[Pixel coordinate grounding data]
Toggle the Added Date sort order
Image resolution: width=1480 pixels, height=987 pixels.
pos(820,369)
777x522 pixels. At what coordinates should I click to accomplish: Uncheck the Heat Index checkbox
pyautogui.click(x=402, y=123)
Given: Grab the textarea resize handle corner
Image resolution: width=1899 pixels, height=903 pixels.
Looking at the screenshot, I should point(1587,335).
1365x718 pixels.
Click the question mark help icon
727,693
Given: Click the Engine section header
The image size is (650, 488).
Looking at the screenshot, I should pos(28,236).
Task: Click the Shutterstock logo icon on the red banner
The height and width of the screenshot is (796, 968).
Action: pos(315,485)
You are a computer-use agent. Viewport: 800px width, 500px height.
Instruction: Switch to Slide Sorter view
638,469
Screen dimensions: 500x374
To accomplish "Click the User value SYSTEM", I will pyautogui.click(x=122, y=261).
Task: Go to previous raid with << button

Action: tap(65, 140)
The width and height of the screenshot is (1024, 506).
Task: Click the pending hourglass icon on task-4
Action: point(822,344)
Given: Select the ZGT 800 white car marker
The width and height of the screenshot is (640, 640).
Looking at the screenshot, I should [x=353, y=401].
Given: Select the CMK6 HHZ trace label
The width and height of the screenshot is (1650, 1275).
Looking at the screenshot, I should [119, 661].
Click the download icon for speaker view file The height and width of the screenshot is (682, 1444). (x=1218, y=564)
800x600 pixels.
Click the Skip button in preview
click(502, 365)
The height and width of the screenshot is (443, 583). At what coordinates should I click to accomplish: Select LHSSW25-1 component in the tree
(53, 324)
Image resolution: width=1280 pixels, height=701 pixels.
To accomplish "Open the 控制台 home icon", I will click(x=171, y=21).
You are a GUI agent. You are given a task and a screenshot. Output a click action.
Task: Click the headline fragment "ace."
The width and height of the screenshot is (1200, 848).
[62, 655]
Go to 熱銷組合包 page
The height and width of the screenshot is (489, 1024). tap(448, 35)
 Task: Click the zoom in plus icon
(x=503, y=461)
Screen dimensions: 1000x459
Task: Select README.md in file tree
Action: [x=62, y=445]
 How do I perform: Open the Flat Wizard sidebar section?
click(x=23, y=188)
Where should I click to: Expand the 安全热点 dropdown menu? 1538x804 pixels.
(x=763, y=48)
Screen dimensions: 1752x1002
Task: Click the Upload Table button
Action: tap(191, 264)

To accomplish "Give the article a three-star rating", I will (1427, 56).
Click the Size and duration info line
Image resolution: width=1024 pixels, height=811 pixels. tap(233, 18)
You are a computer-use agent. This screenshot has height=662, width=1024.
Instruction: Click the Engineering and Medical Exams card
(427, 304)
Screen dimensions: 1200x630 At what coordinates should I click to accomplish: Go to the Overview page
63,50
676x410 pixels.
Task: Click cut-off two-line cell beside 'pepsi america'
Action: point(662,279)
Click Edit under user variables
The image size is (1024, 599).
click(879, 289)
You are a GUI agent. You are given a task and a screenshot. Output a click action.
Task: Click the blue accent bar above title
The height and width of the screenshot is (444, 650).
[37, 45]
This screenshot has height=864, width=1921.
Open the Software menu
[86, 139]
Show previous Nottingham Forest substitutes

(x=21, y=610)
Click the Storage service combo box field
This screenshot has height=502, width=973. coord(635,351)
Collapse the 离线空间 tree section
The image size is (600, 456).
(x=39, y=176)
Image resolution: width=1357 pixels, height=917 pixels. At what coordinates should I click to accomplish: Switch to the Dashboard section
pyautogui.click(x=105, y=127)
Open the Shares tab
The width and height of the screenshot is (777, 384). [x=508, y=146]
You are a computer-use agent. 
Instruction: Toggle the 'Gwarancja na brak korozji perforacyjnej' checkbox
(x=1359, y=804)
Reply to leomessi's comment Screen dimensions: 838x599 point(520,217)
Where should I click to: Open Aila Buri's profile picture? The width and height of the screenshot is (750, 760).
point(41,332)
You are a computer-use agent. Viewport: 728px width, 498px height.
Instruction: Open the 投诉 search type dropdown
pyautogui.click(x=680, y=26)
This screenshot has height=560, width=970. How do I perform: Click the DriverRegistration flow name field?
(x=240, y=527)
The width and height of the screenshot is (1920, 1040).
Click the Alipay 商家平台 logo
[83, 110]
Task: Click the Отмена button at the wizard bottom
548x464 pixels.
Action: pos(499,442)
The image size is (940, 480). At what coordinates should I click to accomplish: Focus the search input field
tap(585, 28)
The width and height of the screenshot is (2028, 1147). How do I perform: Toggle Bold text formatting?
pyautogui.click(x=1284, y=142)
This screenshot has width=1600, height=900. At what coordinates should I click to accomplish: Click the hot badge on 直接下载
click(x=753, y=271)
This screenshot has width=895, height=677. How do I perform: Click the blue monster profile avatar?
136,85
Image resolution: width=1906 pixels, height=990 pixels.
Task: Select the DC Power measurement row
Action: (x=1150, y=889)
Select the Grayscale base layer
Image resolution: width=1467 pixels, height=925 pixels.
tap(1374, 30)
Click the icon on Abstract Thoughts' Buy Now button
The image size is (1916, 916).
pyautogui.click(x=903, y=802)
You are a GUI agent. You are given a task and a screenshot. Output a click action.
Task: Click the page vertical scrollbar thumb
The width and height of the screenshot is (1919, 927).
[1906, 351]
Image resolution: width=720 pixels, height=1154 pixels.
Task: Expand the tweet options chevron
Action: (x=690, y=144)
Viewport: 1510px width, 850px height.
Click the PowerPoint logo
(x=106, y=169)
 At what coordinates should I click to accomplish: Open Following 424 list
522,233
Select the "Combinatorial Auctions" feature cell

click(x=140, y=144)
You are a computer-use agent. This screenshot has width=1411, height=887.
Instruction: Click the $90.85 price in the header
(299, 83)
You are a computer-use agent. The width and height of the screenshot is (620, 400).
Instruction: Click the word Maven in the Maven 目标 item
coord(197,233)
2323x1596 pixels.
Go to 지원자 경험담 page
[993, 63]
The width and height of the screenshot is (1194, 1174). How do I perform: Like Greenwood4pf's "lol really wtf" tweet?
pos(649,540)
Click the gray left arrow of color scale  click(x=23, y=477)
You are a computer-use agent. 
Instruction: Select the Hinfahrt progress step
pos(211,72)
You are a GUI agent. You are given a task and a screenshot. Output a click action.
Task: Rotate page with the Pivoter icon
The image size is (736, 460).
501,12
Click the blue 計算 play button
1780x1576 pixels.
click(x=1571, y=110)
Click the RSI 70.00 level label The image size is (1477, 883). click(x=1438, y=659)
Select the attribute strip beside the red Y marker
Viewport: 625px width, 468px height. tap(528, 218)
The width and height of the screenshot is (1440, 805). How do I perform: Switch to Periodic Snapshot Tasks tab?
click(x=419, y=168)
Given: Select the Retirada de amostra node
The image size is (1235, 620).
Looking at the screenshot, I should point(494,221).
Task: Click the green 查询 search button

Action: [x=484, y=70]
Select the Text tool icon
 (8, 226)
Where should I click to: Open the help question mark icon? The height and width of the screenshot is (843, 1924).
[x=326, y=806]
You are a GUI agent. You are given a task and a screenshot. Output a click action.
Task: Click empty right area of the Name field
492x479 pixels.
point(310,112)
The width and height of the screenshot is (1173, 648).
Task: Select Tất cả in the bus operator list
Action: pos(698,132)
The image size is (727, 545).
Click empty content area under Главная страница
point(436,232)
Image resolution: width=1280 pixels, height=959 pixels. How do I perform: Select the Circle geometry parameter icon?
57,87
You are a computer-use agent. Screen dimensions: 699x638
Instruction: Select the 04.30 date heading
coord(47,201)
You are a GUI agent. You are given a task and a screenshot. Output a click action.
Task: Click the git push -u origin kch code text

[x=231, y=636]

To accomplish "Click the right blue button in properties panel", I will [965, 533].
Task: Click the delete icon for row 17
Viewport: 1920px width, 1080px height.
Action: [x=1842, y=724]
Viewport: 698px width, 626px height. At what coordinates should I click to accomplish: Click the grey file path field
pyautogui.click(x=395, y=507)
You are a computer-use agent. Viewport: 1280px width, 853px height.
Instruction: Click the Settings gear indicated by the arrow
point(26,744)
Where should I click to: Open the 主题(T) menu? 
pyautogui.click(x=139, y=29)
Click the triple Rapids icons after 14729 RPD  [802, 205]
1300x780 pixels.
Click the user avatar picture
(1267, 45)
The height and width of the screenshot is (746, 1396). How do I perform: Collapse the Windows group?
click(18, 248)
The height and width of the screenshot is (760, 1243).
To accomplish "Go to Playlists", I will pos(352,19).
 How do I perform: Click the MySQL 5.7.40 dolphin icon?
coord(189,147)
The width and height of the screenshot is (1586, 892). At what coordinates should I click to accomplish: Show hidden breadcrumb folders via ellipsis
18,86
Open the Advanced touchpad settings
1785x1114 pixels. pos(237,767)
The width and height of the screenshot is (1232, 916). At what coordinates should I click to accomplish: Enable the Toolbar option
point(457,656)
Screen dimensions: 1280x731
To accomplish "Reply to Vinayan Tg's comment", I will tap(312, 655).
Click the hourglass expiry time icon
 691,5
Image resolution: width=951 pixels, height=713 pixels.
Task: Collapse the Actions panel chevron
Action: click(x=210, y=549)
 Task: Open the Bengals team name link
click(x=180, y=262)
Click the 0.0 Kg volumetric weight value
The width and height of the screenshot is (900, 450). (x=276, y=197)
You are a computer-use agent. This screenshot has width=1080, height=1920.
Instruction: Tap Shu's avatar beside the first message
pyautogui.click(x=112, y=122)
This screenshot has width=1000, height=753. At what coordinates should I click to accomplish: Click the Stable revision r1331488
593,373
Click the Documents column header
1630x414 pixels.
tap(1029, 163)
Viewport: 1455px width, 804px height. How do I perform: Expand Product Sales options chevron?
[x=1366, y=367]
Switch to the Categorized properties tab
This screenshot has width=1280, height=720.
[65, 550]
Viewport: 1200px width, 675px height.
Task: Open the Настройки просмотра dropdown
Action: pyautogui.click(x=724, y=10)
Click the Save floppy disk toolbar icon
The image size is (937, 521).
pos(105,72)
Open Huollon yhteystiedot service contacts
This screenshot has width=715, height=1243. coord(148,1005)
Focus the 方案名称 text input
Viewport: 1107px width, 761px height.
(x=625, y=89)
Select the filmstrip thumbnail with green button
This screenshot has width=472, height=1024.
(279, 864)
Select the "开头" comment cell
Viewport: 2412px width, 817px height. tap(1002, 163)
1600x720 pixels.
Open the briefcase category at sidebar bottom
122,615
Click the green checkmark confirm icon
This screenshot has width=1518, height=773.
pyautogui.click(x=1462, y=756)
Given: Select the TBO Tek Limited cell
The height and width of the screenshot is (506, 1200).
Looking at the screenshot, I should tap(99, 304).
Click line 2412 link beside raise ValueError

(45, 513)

WHAT YOU NEED TO DO:
Taking the entries above, print exactly the lines starting at the line with "The image size is (937, 521)." and ending at the line with "Given: Select the TBO Tek Limited cell", both included.

ANSWER TO THIS TASK:
The image size is (937, 521).
pos(105,72)
Open Huollon yhteystiedot service contacts
This screenshot has width=715, height=1243. coord(148,1005)
Focus the 方案名称 text input
Viewport: 1107px width, 761px height.
(x=625, y=89)
Select the filmstrip thumbnail with green button
This screenshot has width=472, height=1024.
(279, 864)
Select the "开头" comment cell
Viewport: 2412px width, 817px height. tap(1002, 163)
1600x720 pixels.
Open the briefcase category at sidebar bottom
122,615
Click the green checkmark confirm icon
This screenshot has width=1518, height=773.
pyautogui.click(x=1462, y=756)
Given: Select the TBO Tek Limited cell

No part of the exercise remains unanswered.